HouseCall and UrbanClap are companies which bridge this inconsistency, where they try providing a wide amount of services which also are instantaneous in the delivery. They also deal with a lot of problems which involve tapping into a very finite supply of professionals and moreover, solving the issue of trust that often accompanies strangers coming into your house and leaving it intact, to pardon the indiscretion.
The Fall of Homejoy
Homejoy, founded in 2010, was one of the most intense examples of innovation in the home services industry – a time when on-demand itself was taking off. Homejoy specialized in bringing housekeeping and cleaning services to customers via a smartphone app, and served in three countries at its apex: Canada, UK, and the US.
Homejoy charged customers per cleaning request, at an hourly rate. What was previously a slow job market quickly saw many cleaners go through their on-boarding process, which involved background checks and the like for instantaneous job creation.
Their dedication to this service was legendary. A particular story even claims that one thanksgiving in 2013, Adora Cheug, CEO and founder, took a cleaning brush and undertook a call herself when one customer’s request slipped unnoticed.
However, this success was short-lived. Homejoy, which was charted to be the fastest growing Y combinatory company, folded almost overnight due to a slew of issues which only became apparent in retrospect.
What primarily was made out to be a company which went down due to potential lawsuits, was actually a downfall engineered due to various causes. Homejoy’s treatment of its employees as contractors was a major pitfall, yes, what with four lawsuits and other companies like Uber facing the same at the time. It was a ripe season for litigation.
House-Services and Scrutiny
However, a closer look revealed other problems. Customer retention was a big one, in addition to the model itself being faulty as compared to industry standards. Many customers simply used the massive Groupon discounts (made available by the company in abundant quantities), getting their cleaning done in $19.99 – never to return again.
In short, the amount of money spent by the company to acquire customers far outweighed the returns they provided them with.
It was also another case of a company favoring aggressive growth over revenue, which does not do well in the on-demand economy – definitely not in the long run. Hyperlocal streamlining has to scale up accordingly – expansion cannot be undertaken blindly, without any thought as to how to sustain it. The fact that different models work with different countries according to their economic climate and industrial scenario also needs to be taken into account – which Homejoy discovered soon enough when they erroneously tried applying the same model through three cities.
The company was also plagued with other issues like being unable to deliver efficiently, and technical problems of time-management with service quality.

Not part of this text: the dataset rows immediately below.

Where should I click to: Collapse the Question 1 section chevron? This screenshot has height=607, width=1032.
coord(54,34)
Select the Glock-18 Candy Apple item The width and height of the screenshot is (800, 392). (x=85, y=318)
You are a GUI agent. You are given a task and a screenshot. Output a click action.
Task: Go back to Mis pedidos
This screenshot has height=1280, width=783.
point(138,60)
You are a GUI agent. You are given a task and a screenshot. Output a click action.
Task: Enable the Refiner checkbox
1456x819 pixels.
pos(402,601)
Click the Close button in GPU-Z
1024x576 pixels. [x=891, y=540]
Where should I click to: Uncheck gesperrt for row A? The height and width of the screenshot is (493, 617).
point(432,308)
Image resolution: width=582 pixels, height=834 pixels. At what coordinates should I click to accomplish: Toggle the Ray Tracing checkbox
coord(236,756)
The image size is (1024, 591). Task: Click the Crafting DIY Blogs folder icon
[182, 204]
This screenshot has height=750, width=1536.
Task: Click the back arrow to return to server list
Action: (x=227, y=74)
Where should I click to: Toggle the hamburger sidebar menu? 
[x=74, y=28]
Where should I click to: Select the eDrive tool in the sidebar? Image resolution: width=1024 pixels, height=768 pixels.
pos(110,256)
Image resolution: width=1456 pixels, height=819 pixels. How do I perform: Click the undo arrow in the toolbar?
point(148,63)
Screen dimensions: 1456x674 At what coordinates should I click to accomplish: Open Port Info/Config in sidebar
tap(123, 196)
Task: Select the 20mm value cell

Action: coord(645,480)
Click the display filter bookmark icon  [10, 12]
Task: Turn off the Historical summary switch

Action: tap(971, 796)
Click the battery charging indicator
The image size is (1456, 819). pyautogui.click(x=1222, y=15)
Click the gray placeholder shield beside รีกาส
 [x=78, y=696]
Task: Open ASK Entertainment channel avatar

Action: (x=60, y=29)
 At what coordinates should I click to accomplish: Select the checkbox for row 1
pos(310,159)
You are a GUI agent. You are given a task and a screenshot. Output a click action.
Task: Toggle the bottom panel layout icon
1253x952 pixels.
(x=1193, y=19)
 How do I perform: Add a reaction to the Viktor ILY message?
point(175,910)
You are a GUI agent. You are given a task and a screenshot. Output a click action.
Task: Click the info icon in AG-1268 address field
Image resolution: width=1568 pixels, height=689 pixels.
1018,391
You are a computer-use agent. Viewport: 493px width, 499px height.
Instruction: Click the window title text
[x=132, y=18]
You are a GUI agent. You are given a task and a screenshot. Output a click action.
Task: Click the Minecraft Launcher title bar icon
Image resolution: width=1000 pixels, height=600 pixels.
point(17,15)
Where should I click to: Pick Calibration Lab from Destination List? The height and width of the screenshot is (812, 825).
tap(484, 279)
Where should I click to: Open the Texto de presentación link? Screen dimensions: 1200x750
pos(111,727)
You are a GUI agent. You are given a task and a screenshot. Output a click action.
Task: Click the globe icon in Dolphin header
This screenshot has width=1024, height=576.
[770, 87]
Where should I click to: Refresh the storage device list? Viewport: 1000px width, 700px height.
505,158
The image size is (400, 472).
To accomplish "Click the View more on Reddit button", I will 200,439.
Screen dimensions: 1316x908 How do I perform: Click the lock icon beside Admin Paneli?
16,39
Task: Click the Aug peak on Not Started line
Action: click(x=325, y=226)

If routing and scheduling services are not backed up with an intelligent, constantly evolving technological platform, then it only spells disaster of the worst form.
Competitors only make the case worse, especially when you cannot differentiate from your competition OR match up to them – as its race with Handy proved.
The last lesson we can take is that of sustaining a rich work culture despite the fleeting nature of work itself in the volatile economy of freelancers and instant specialists. One has to ask whether specializing in only the cleaning services section is good enough, or whether diversification is key in a sector that is plagued by stagnation and further demand for trained, specialized personnel. Both, the demand and the supply sides have to be adequately crunched in order to stay afloat, and later thrive – entrepreneurs need to take heed when venturing into this market.